## [Exercise instructions]
The lines to copy are those in the records below that hold the word "Settings".

## [Records shown]
=== Begin Enclosure ===
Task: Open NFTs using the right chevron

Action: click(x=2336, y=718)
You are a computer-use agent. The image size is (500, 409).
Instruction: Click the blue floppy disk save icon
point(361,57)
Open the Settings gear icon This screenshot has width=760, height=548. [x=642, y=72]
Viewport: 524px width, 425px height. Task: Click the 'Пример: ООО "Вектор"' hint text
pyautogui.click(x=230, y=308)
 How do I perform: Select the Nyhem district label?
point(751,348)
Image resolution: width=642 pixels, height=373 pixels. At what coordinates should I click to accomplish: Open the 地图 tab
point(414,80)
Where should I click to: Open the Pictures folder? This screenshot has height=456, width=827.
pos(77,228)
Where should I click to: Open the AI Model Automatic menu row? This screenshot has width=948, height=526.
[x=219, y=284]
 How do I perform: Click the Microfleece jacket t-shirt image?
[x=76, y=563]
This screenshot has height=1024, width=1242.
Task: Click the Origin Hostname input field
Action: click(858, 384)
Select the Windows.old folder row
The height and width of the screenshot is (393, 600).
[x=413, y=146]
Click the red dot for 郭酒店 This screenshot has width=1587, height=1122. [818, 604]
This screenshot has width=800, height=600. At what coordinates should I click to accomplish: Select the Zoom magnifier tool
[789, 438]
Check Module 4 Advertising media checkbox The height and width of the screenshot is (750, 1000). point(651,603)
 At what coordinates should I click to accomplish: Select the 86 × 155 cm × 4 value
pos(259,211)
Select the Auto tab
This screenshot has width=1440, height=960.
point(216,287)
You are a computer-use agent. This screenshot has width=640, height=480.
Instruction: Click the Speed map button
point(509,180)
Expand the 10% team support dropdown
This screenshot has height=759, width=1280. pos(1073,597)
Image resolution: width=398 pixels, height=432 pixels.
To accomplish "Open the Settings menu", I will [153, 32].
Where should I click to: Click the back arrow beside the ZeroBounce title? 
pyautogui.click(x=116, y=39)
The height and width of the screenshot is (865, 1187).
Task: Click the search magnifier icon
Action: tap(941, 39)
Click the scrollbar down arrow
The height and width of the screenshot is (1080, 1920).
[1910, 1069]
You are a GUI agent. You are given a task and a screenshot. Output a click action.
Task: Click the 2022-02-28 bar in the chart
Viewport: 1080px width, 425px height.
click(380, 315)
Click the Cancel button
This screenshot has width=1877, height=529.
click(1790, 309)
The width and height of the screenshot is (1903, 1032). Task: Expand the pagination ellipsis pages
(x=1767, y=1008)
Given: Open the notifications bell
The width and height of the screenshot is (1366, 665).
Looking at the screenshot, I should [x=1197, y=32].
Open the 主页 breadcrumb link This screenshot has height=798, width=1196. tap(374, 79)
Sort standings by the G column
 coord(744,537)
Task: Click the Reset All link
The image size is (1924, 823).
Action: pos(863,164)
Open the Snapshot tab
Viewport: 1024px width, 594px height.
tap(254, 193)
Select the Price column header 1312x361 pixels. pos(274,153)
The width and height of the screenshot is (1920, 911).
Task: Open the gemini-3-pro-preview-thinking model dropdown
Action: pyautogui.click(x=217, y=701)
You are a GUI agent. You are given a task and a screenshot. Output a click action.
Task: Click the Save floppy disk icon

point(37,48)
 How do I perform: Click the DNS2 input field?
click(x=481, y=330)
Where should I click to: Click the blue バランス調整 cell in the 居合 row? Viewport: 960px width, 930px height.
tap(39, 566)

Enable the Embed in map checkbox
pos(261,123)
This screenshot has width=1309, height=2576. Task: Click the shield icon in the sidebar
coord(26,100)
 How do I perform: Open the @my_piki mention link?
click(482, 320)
=== End Enclosure ===
## [Task answer]
Open the Settings gear icon This screenshot has width=760, height=548. [x=642, y=72]
To accomplish "Open the Settings menu", I will [153, 32].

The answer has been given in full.